Это не должно быть так приятно. Это должен быть бесстрастный, ничего не значащий, бездумный секс. Такой, как у нас с Кэлвином — целенаправленный и не доставляющий никакого удовольствия. Я не должна ничего чувствовать, но чувствую. Чувствую, как он проникает в каждый уголок моих самых темных фантазий, являя мне удивительное откровение, что, возможно, секс, если он с правильным мужчиной, вовсе мне не противен.
Если бы только этот правильный мужчина не был чертовым священником.
— Вот... чего ты... заслуживаешь..., — его слова прерываются резким дыханием и звуками чавкающей плоти. — За то, что дразнишь меня, pécheresse.
Дэймон еще дважды проводит по своему члену, и теплые струи орошают мои бедра его высвобождением.
— А, черт!
Я хочу коснуться себя и, любуясь его разрядкой, самостоятельно довести дело до конца, но он прижимает мою руку к стене.
— Нет, — Дэймон поднимается на ноги и, наклонившись, чтобы меня поцеловать, проводит рукой по моей юбке. — Тебе придется помучиться. Так же, как ты весь день заставляла мучиться меня.
Мне одновременно хочется и смеяться, и плакать, так как каждая клеточка моего тела трепещет от его малейшего прикосновения.
— Ужасно, да? Такое чувство, будто все горит огнём, — очередным поцелуем он пригвождает меня к стене, и проводит своим сочащимся членом вверх-вниз по моему лону, еще больше усугубляя эту уникальную муку, которую я никогда не испытывала ни с каким с другим мужчиной.

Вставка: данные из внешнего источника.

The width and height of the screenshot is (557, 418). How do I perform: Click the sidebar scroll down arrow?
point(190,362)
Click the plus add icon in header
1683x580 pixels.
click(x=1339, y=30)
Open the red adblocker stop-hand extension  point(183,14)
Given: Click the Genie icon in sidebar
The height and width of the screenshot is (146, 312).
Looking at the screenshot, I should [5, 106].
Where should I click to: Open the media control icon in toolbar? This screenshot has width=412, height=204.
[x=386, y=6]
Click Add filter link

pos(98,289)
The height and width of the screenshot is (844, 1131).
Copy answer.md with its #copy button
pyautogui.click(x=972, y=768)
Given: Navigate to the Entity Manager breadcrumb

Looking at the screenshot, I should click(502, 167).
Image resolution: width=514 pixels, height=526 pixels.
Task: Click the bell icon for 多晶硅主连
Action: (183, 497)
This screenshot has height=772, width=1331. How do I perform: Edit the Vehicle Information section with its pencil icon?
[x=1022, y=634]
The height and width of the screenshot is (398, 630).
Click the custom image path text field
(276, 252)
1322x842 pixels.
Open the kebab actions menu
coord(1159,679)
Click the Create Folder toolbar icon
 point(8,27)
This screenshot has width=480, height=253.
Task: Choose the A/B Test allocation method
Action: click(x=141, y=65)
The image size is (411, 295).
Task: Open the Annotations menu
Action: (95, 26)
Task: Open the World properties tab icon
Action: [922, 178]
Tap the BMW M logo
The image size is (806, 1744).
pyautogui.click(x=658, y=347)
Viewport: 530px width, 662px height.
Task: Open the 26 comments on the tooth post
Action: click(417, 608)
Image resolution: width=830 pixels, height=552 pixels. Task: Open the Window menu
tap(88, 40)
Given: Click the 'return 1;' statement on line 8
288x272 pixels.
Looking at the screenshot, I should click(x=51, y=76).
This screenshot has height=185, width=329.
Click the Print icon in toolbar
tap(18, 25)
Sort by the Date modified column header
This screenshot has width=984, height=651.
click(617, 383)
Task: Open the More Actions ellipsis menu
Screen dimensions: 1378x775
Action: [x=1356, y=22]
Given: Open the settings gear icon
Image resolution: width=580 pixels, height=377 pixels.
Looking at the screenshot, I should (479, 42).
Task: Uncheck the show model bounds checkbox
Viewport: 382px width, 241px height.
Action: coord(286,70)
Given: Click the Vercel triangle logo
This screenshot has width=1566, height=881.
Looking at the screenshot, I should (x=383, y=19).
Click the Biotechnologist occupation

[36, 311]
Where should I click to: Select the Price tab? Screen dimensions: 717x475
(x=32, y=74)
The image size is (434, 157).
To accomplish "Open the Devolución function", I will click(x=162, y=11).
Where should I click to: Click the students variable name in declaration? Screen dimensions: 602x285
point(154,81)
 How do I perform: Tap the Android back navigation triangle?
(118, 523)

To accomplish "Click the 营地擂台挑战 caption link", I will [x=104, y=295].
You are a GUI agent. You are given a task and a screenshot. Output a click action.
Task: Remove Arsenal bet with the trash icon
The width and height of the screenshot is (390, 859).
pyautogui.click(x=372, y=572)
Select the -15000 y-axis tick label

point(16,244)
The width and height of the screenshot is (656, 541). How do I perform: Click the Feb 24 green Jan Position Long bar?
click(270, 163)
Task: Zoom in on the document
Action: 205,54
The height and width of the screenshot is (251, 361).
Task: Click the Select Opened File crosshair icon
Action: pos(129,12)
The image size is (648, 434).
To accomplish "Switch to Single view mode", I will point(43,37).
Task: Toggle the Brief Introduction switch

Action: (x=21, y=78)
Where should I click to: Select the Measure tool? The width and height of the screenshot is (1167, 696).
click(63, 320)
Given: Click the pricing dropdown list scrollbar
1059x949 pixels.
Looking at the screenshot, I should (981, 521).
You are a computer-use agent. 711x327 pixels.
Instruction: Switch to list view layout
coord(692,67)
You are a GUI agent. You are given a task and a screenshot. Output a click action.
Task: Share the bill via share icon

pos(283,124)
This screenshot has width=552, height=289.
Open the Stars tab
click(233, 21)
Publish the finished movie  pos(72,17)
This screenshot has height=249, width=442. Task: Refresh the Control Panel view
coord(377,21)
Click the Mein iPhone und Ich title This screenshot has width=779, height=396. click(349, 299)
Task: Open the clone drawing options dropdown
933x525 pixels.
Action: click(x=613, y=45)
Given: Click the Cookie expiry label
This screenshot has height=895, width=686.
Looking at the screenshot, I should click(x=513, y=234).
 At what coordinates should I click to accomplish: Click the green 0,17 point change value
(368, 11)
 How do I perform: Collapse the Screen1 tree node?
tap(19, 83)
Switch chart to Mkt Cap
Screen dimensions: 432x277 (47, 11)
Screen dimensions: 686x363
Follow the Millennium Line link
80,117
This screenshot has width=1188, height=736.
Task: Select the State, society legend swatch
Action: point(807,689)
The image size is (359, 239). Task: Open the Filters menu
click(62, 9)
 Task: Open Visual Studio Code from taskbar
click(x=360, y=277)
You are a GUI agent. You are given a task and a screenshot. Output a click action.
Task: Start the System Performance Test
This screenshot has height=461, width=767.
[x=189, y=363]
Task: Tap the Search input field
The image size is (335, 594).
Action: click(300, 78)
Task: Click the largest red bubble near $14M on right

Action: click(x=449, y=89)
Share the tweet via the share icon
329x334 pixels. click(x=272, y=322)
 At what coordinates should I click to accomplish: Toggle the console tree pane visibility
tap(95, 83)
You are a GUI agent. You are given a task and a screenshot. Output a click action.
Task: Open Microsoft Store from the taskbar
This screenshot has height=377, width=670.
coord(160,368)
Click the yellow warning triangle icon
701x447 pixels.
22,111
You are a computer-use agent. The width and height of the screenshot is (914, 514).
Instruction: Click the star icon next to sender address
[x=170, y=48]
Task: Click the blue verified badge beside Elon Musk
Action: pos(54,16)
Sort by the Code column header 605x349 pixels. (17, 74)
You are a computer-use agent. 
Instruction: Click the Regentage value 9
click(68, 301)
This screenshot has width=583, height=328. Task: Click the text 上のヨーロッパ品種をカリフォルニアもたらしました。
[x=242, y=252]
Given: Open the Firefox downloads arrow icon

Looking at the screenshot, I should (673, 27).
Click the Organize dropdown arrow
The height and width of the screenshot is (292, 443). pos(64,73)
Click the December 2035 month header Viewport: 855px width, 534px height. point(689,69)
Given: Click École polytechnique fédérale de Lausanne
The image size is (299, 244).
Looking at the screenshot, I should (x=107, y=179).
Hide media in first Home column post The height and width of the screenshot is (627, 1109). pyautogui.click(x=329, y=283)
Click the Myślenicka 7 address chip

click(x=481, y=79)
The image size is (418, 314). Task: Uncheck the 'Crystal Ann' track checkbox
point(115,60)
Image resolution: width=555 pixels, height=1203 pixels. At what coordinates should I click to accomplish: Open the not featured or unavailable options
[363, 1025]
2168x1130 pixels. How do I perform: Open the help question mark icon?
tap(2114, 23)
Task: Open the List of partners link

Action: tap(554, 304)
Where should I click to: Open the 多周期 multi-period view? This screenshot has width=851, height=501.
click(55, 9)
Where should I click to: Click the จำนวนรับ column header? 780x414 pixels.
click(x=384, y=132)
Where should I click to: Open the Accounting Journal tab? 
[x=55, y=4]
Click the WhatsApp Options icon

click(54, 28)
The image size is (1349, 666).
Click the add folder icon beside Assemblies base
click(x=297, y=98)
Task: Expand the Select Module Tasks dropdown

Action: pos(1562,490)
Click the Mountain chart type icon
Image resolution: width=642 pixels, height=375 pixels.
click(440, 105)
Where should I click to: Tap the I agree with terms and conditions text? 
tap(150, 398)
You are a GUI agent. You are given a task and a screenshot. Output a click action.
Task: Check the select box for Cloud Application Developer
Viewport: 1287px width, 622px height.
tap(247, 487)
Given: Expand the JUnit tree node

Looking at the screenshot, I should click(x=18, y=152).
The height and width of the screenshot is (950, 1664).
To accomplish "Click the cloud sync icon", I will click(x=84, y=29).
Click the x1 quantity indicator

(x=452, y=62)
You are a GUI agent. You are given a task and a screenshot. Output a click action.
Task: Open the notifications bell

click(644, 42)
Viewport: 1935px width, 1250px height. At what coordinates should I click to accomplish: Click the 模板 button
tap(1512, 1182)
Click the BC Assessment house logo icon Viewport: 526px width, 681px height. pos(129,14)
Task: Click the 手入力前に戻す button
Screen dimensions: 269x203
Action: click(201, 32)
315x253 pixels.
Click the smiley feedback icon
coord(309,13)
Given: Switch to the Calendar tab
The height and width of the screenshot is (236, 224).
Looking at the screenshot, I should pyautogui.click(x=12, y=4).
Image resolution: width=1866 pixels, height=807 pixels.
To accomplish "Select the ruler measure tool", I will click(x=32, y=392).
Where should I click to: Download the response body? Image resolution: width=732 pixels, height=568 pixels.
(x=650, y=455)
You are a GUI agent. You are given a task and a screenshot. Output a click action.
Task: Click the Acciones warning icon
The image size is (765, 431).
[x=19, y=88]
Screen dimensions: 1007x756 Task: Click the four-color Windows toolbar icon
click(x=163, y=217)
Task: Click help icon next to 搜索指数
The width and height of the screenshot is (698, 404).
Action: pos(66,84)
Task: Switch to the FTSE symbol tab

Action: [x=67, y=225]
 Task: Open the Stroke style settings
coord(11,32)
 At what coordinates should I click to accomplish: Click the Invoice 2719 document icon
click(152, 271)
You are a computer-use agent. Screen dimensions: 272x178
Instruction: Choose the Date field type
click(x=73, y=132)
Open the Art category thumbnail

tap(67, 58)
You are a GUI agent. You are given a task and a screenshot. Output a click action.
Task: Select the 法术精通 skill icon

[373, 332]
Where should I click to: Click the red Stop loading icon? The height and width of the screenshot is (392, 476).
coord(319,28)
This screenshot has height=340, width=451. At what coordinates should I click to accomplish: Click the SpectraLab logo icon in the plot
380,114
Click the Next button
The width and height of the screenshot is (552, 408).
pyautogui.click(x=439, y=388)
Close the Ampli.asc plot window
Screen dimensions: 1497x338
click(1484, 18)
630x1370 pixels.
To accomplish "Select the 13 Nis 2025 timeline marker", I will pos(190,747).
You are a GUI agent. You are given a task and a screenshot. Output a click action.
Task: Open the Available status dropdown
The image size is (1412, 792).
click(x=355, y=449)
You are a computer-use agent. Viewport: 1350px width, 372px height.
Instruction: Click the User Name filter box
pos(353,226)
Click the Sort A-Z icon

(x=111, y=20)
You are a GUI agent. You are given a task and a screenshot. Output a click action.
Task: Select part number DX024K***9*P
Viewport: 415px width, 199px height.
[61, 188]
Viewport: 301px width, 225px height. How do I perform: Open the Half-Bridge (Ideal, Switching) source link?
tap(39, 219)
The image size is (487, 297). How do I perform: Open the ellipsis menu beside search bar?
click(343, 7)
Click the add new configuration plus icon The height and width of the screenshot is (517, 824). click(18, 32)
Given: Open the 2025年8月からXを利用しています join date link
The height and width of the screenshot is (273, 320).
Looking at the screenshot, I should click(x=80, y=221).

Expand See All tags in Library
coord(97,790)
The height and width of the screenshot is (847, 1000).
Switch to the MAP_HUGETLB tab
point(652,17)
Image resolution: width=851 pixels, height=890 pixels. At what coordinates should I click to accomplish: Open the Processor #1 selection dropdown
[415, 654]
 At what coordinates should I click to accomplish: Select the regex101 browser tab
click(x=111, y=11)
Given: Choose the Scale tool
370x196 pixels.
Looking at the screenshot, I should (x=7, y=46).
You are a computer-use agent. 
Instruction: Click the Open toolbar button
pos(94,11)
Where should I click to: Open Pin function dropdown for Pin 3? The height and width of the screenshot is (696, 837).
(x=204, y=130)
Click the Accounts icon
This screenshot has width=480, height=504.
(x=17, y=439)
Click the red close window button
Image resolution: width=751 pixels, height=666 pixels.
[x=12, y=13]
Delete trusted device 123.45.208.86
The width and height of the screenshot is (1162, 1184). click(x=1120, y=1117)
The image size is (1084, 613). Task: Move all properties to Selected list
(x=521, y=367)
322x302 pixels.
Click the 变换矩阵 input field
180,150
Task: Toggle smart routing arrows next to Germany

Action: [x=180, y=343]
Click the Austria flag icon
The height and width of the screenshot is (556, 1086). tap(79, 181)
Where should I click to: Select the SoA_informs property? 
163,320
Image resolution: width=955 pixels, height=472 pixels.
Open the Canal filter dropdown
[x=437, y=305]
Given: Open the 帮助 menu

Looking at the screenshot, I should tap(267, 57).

— Вот что происходит, когда ты соблазняешь меня на грех, Айви.
Если он думает, что меня это отпугнет, то плохо меня знает.
— Не волнуйся, — я стискиваю зубы, разочарованная растущим у меня внутри напряжением, из-за которого мне хочется только одного — потереться обо что-нибудь, чтобы это поскорее прошло. — Я удовлетворю себя позже. И все это время буду вспоминать выражение твоего лица.
В его глазах что-то вспыхивает. Покачав головой, Дэймон снимает рубашку, обнажая украшающие его плечи татуировки — в особенности железный крест, который заканчивается чуть выше локтя. Как только он сминает в охапку свою рубашку и прикладывает ее к моему бедру, видимо, чтобы стереть следы своего высвобождения, я хватаю его за запястье и рывком привлекаю к себе, чтобы снова поцеловать.